Ray Allen's jumper is so wet my car hydroplaned on it and it killed my wife Cheryl. We have to stop Ray Allen.
— Ian Karmel (@IanKarmel) May 25, 2014
Once things start to click for the Heat, a chain of events begins to happen that are nearly impossible to stop. Suddenly, Ray Allen is wide open and raining threes and despite timeouts called on the floor to stop this madness, no one at first is sure how all this happened and any chance of getting back in the game is vanquished. The Heat don’t linger on an advantage once they have it, but instead bank what they have and build more. It’s unrelenting ability to keep prodding and poking, making their victim more uncomfortable, but also not forgetting where all the tender spots are.
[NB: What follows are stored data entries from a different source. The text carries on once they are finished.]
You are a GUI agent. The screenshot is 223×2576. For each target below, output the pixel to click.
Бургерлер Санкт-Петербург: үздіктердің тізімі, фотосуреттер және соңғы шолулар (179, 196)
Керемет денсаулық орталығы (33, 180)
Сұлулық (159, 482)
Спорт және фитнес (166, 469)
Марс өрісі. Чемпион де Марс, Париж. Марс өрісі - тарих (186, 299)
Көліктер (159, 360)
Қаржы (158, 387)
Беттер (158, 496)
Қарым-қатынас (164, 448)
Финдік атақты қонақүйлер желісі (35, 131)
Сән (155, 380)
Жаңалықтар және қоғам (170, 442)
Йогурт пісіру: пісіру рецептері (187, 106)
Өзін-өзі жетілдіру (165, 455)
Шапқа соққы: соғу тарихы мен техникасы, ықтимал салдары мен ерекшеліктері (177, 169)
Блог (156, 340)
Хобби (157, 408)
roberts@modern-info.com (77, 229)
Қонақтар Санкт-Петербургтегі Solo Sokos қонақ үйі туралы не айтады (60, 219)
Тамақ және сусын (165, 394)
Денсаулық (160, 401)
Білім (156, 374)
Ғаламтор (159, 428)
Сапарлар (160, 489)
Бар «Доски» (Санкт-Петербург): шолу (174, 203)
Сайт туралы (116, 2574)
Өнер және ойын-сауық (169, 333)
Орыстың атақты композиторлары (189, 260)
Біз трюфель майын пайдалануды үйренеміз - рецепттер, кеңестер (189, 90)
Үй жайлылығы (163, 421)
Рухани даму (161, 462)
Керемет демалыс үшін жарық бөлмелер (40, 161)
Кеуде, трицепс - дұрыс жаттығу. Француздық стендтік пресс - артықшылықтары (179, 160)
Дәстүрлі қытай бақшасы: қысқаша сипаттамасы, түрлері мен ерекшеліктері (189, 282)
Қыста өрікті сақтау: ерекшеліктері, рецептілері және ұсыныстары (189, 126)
The Heat have finally achieved a pecking order that NBA writers have been hypothesizing about for four years now. The chain of command firmly flows from Spoelstra to James down to Wade, Bosh and then to a cadre of primed role players who don’t question the system. With Wade playing well, LeBron is able to defer to Wade, and now the defense is forced to collapse towards Wade. LeBron prods and finds the holes, Wade attacks them. Now the defense is on its heels as they deal with Wade and LeBron, so Bosh is able to get open looks, heat up and attack the glass. Offensive rebounds are left open as the Heat create chaos by forcing switches and double teams for Wade and James. The other team is being desperately outscored and they need buckets, so they focus tactics towards the offensive end which leads to less attention to detail on the defensive end, and they get burned. Offense panics, defense lapses. With Wade attacking the holes LeBron has opened up, Bosh gets open space because of over-concern about LeBron/Wade, and the defense is in full blown panic. Now it’s Ray Allen’s turn to hide beyond the arch until he gets you four times, without missing. Norris Cole attacks you off the dribble for no good reason other than to do it. This happens over and over again, like a monkey with a miniature cymbal, until it is over.
The lure of the beach is hard to shake
— Marcin Gortat (@MGortat) May 25, 2014
(This makes me inexplicably happy.)
After minor Sergery, Spurs expect quick recovery
@thirstyvillain: The way that the San Antonio Spurs dismantled the Oklahoma City Thunder in the first two games of the Western Conference Finals had me thinking that the series was over in five games at a maximum. Last night’s performance might have changed my tune jusssst a little.
Ignoring the final score, which was closer than it should have been, OKC put together what might be its finest game of these playoffs. Their finest wouldn’t have been possible though without hyper effective shooting throughout most of the game, ultra aggressive team defense thanks to the return of IBLAKA and solid bench contributions from both Butler and Adams.
"I was very disappointed that we didn't come out with more of a 'foot on the neck' attitude." Gregg Popovich
— Ben Golliver (@BenGolliver) May 26, 2014
As much as OKC played all-world basketball in Game 3, San Antonio were on the level of the Washington Generals. San Antonio threw up 16 turnovers which all seemed to come from Tony Parker and Manu Ginobili, were constantly late on their defensive assignments and shot a horrendous 39% for the game. Call me crazy, but I don’t see San Antonio repeating ANY of these feats in Game 4, just as I also don’t see Oklahoma City repeating their feats either.
What does that mean? OKC may have bought themselves an extra game in this series, but I still see San Antonio doing what they do best: making adjustments, remembering that they’re the best basketball team on the planet and taking care of business.